Pese a su cuerpo debilitado por un problema en la espalda, Yulia se sumergió en la vorágine política en la que se encuentra su país. Acudió de inmediato al Maidán, cuna de las protestas contra el gobierno. Entre vítores y abucheos, en silla de ruedas y lágrimas en la cara, salió a escena y ofreció un discurso emotivo tratando de conquistar a las masas ahí reunidas.

“Esta es una Ucrania diferente, una Ucrania de gente libre, y eso lo consiguieron ustedes para los que vivimos ahora y para los que vendrán después. Por eso los que lucharon y murieron son héroes y ¡los héroes nunca mueren!”, dijo.

Sin embargo, ¿Qué esperar de Yulia Timoshenko?

Muchos celebraron su liberación, pero consideran que su pasado oligarca no corresponde con la voluntad de cambio exigido por el pueblo ucraniano. Ella tiene un pasado plagado de corrupción, del que muy difícil se puede redimir.

 

“La princesa del gas”

 

Timoshenko nació el 27 de noviembre de 1961 en el seno de una familia humilde que residía en Dnipropetrovsk. Al ser una zona de mayoría rusófona, su idioma nativo es el ruso. Adoptó la lengua ucraniana posteriormente, cuando entró en la política. Su padre la abandonó cuando ella tenía cuatro años de edad. Su madre la crio y le dio el apellido de su segundo matrimonio: Teléguina.

A los 18 años conoció al hijo de un funcionario rico e influyente del Partido Soviético, Olexandr Timoshenko, con quien se casó en 1979. Con él procreó un año después una hija de nombre Yevgenia.

En 1984 se graduó como economista en la Universidad Estatal de su óblast.
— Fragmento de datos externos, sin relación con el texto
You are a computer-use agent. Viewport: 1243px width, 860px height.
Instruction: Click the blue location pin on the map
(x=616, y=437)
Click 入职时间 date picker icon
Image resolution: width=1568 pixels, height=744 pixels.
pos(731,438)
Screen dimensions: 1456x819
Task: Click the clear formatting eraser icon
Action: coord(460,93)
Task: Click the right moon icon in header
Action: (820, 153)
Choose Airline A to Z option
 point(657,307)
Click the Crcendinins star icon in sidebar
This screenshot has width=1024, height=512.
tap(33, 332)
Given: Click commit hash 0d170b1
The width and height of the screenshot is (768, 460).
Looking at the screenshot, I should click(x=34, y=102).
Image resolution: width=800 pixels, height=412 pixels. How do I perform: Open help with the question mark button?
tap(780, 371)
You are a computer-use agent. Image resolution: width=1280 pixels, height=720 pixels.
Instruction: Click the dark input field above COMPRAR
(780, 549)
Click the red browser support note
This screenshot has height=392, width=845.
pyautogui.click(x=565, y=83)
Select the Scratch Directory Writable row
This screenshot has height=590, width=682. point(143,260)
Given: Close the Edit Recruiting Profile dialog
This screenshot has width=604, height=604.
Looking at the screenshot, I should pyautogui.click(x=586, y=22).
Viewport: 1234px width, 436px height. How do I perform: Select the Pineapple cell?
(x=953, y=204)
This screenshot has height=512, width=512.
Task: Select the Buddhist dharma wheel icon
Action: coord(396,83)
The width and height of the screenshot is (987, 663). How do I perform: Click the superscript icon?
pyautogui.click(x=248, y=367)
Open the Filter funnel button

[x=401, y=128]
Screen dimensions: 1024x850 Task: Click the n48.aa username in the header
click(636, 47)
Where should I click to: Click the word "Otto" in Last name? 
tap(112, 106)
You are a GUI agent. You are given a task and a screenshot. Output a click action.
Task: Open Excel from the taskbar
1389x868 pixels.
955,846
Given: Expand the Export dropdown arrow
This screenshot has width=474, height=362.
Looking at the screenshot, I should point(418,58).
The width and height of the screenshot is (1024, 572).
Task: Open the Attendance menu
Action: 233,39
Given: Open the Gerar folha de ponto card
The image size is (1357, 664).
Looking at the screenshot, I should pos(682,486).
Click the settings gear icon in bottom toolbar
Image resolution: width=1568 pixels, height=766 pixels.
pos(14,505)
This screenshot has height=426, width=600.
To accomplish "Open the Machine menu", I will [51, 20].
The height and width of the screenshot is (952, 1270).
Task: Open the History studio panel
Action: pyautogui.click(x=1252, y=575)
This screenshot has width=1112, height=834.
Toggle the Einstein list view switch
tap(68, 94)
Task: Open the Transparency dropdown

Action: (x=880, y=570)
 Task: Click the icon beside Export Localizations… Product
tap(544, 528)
Pasados los años, defendió el título de doctora con la tesis titulada La regulación por el Estado del sistema fiscal.  En 1989 inició su actividad empresarial alquilando videos e invirtiendo acciones en la recién creada bolsa de valores rusa.

Aprovechando el vacío normativo y el desorden postsoviético fundó junto con su esposo y su suegro la Corporación de Gasolinas Ucranianas. Después, fundarían una compañía dirigida por ella llamada Sistemas Unidos de Energía de Ucrania (UESU, por sus siglas en inglés), distribuidora mayorista de gas que a la postre obtendría el monopolio de la venta de combustible en su óblast.

De acuerdo con el Centro de Asuntos Internacionales de Barcelona (CIDOB) esta mujer lograría en tres años de existencia de la compañía  facturar casi una cuarta parte de la producción económica ucraniana. “Para 1997 las deudas multimillonarias que Ucrania tenía con Rusia por el gas natural quedaron completamente liquidadas gracias a la actividad de la UESU”. Así, se convirtió en una de las oligarcas más ricas y poderosas de su país. Toda esta presteza y riqueza le valió el sobrenombre de la Princesa del Gas.

 

La otra “dama de hierro”

 

El CIDOB menciona que  “probablemente para protegerse contra una eventual acción judicial en su contra, Timoshenko incursionó en la política”. En diciembre de 1996 ganó un escaño en la Rada o Consejo Supremo, como candidata independiente. Para 1997, abandonó la dirección de la UESU y se concentró de lleno en su carrera política pues su “padrino de negocios”,  el primer ministro Pavlo Lazarenko, fue obligado a dimitir so pretexto de unos problemas de salud tras los que se ocultaban serias divergencias políticas.

Al siguiente año Timoshenko refrendó su escaño en la Rada y fue elegida jefa del Comité Presupuestario de la Cámara.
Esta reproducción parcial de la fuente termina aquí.